- Date: May 6, 1966
- Location: Queen Elizabeth Hotel, Montreal, Quebec
- Hosted by: Rich Little

Highlights
- Most awards: The Mills of the Gods: Viet Nam
- Film of the Year: The Mills of the Gods: Viet Nam
- Best Feature Film: Mission of Fear

= 18th Canadian Film Awards =

Canadian film awards ceremony

The 18th Canadian Film Awards were held on May 6, 1966 to honour achievements in Canadian film.

For the first time, CFA management decided to present the awards on television. The Directors Guild of Canada which, in another first, was presenting CFA awards, voiced what was on everyone's minds: the fear that a poorly-presented show would cause irreparable harm to the CFAs and the industry. After much debate, it was decided that they would go ahead with the live broadcast, which aired coast-to-coast on CBC Television and was hosted by comedian Rich Little.

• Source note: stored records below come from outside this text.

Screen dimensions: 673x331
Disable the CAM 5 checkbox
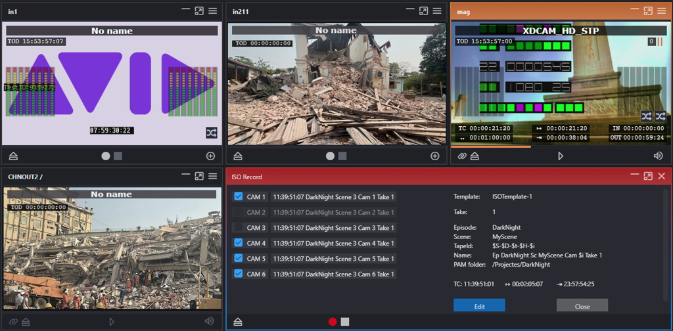pos(239,258)
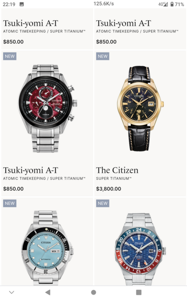The image size is (187, 299).
Task: Collapse keyboard chevron in navigation bar
Action: [12, 292]
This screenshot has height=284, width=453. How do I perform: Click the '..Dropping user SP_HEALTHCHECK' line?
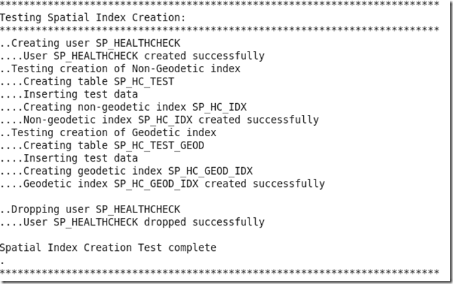(90, 210)
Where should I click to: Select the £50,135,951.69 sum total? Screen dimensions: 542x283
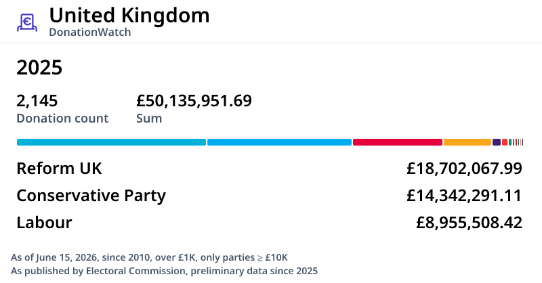pyautogui.click(x=194, y=101)
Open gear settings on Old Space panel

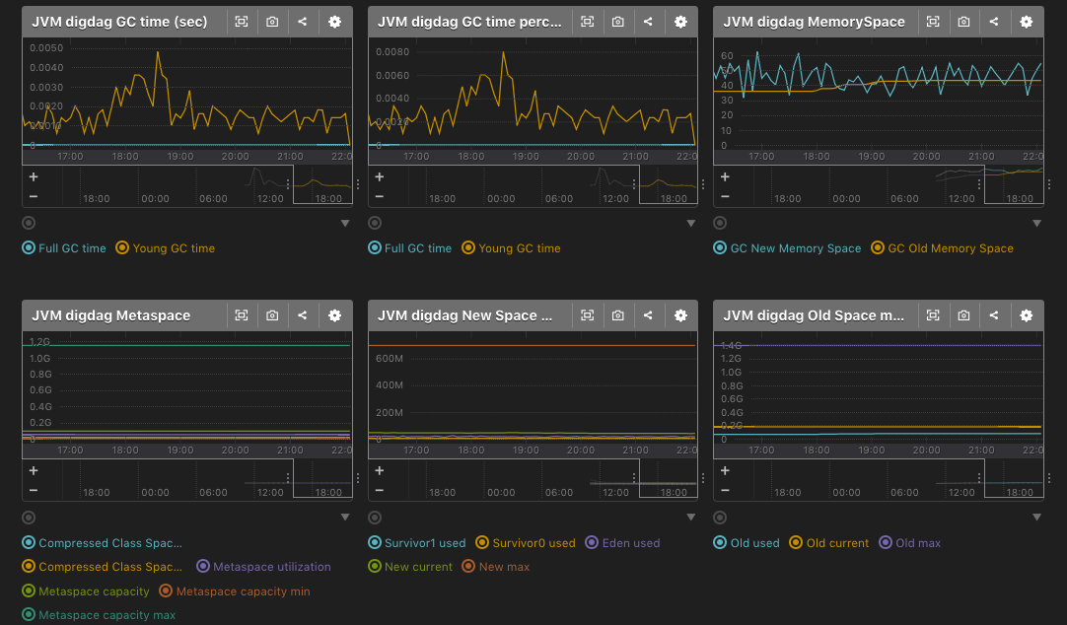(1026, 315)
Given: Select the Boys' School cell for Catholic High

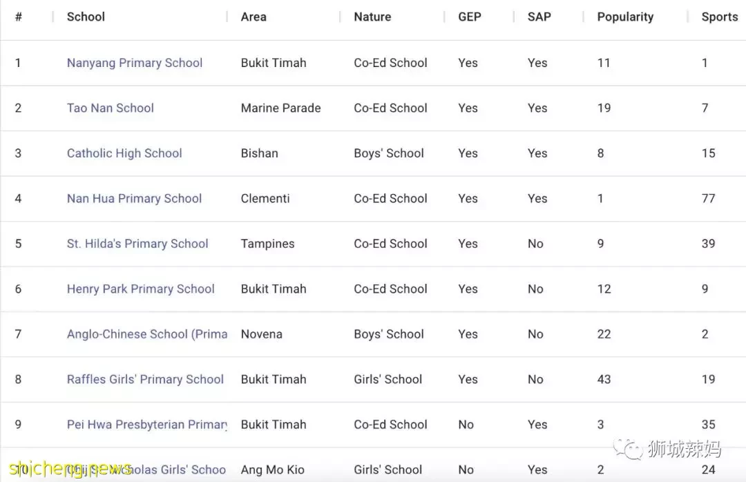Looking at the screenshot, I should (389, 153).
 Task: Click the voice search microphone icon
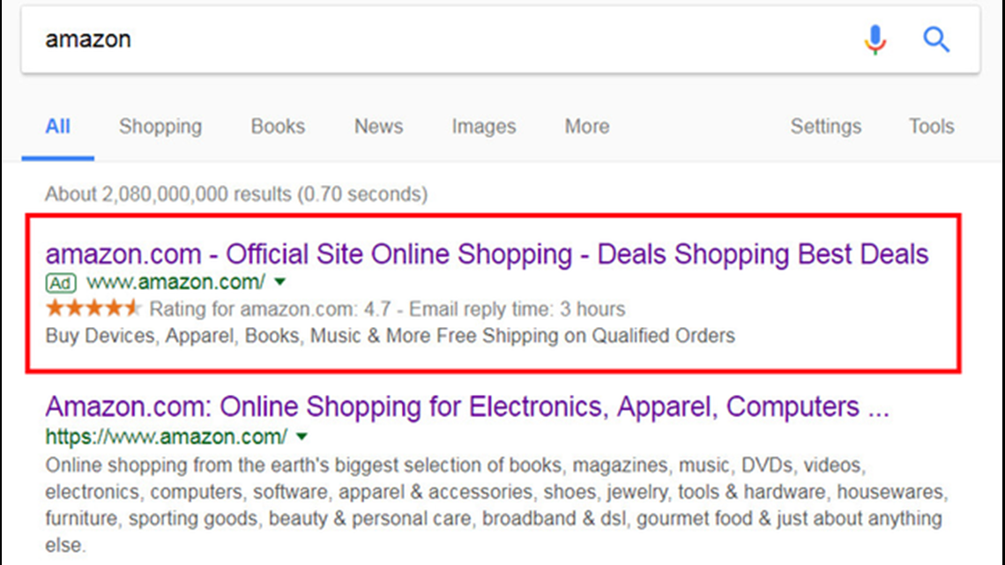[875, 40]
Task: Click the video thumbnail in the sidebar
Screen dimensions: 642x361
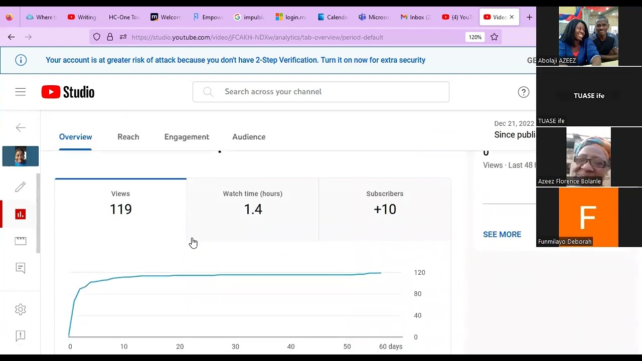Action: pyautogui.click(x=21, y=156)
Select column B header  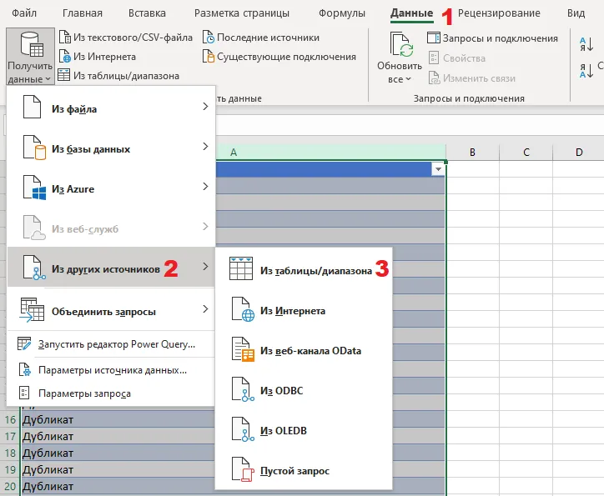coord(472,153)
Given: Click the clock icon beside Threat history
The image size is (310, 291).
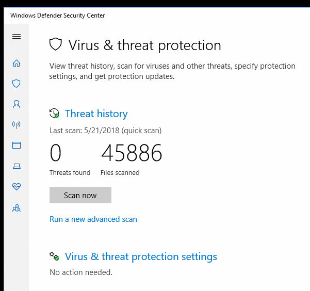Looking at the screenshot, I should click(54, 114).
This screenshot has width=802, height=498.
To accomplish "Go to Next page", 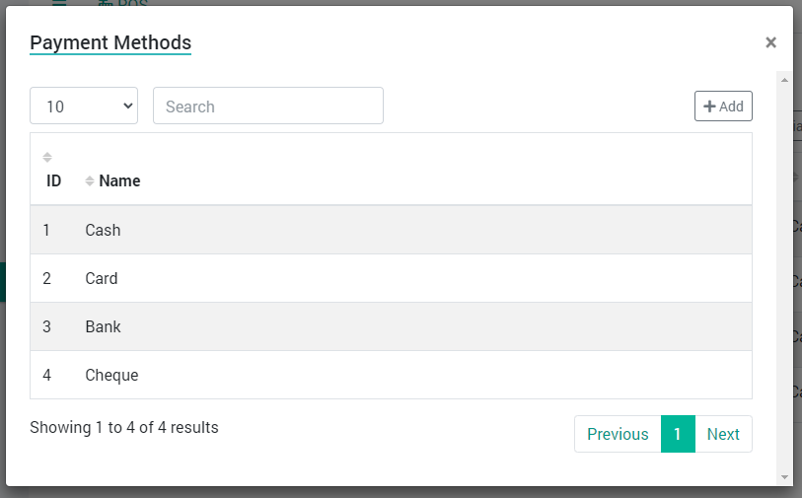I will 723,434.
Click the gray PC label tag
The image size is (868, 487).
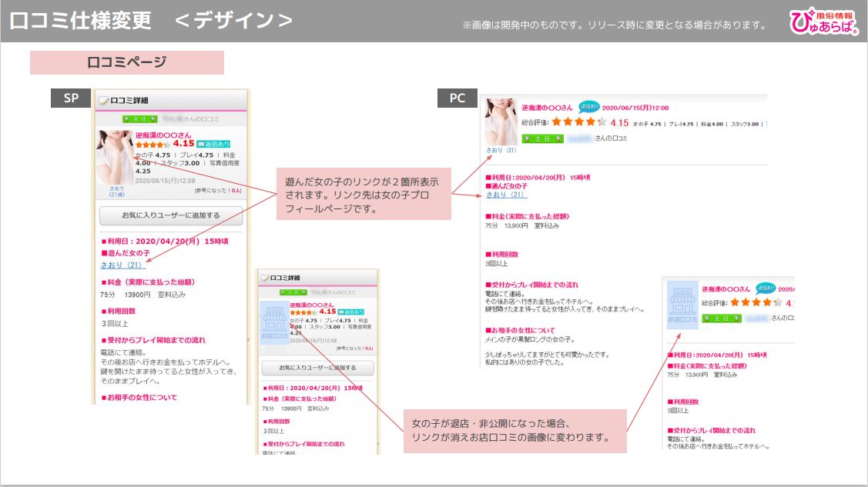[x=457, y=98]
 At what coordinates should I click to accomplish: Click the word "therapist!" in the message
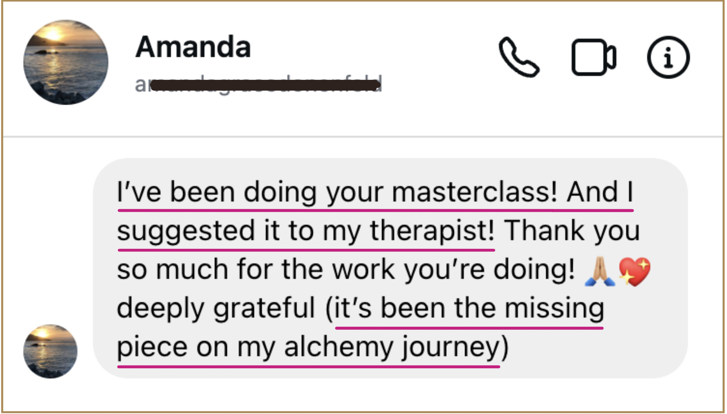[432, 231]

The telecast was plagued by technical difficulties and criticism was harsh, with journalists and industry members calling it "the poor-man's Oscars". It would be several years before the ceremony was telecast again.

==Films==
- Film of the Year: The Mills of the Gods: Viet Nam — Canadian Broadcasting Corporation, Douglas Leiterman, Beryl Fox producers, Beryl Fox director
- Feature Film: Le Festin des morts (Mission of Fear) — National Film Board of Canada, André Belleau producer, Fernand Dansereau director
- Arts and Experimental: Syrinx — National Film Board of Canada, Ryan Larkin director
- TV Information: Bernard Shaw: Who the Devil Was He? — Canadian Broadcasting Corporation, Vincent Tovell producer
Stravinsky — National Film Board of Canada, Roman Kroitor producer, Wolf Koenig and Roman Kroitor directors
Ladies and Gentlemen... Mr. Leonard Cohen — National Film Board of Canada, John Kemeny producer, Don Owen and Donald Brittain directors
Certificate of Merit: Huit témoins — National Film Board of Canada, André Belleau producer, Jacques Godbout director
Certificate of Merit:The Mills of the Gods: Viet Nam — Canadian Broadcasting Corporation, Douglas Leiterman, Beryl Fox producers, Beryl Fox director
- TV Entertainment: Cariboo Country: How to Break a Quarter Horse — Canadian Broadcasting Corporation, Philip Keatley and Frank Goodship producers, Philip Keatley director
- Films for Children: Above the Horizon — National Film Board of Canada, Roman Kroitor and Hugh O'Connor producers and directors
- Travel and Recreation: The 1965 Shell 4000 — Moreland-Latchford Productions, James McCormick producer, Peter Gerretsen director
The Railrodder — National Film Board of Canada, Julian Biggs producer, Gerald Potterton director
- General Information: Buster Keaton Rides Again — National Film Board of Canada, Julian Biggs producer, John Spotton director
- Public Relations: Light for the Mind — Chetwynd Films, Arthur Chetwynd producer, Robert Barclay director
- Sales Promotion: Canadian Industries Ltd. — Moreland-Latchford Productions
- Training and Instruction: The Scribe — Film Tele Productions, Ann Heeley-Ray and Kenneth Heeley-Ray producers, John Sebert director
Decision — Westminster Films, Lee Gordon producer
- Amateur: Settlers — John W. Ruddell director
Certificate of Merit: Her Only Love — Scarborough Film Unit
Certificate of Merit: The Knife — Armand Bélanger director

==Feature Film Craft Award==
- Black and White Cinematography: Georges Dufaux - Le Festin des morts (Mission of Fear) (NFB)

==Non-Feature Craft Awards==
- Colour Cinematography: Jean-Claude Labrecque and Bernard Gosselin, 60 Cycles (NFB)
- Direction: Ron Kelly, The Gift
- Film Editing: Don Owen, High Steel (NFB)

==Special awards==
- Un jeu si simple (Such a Simple Game), National Film Board of Canada, Jacques Bobet producer, Gilles Groulx director - "for its success in emphasizing the excitement of hockey through the brilliant mixing of colour and black-and-white photography".
- Guy Roberge, former National Film Board of Canada Commissioner — "for his contribution to the growth of the Canadian film industry".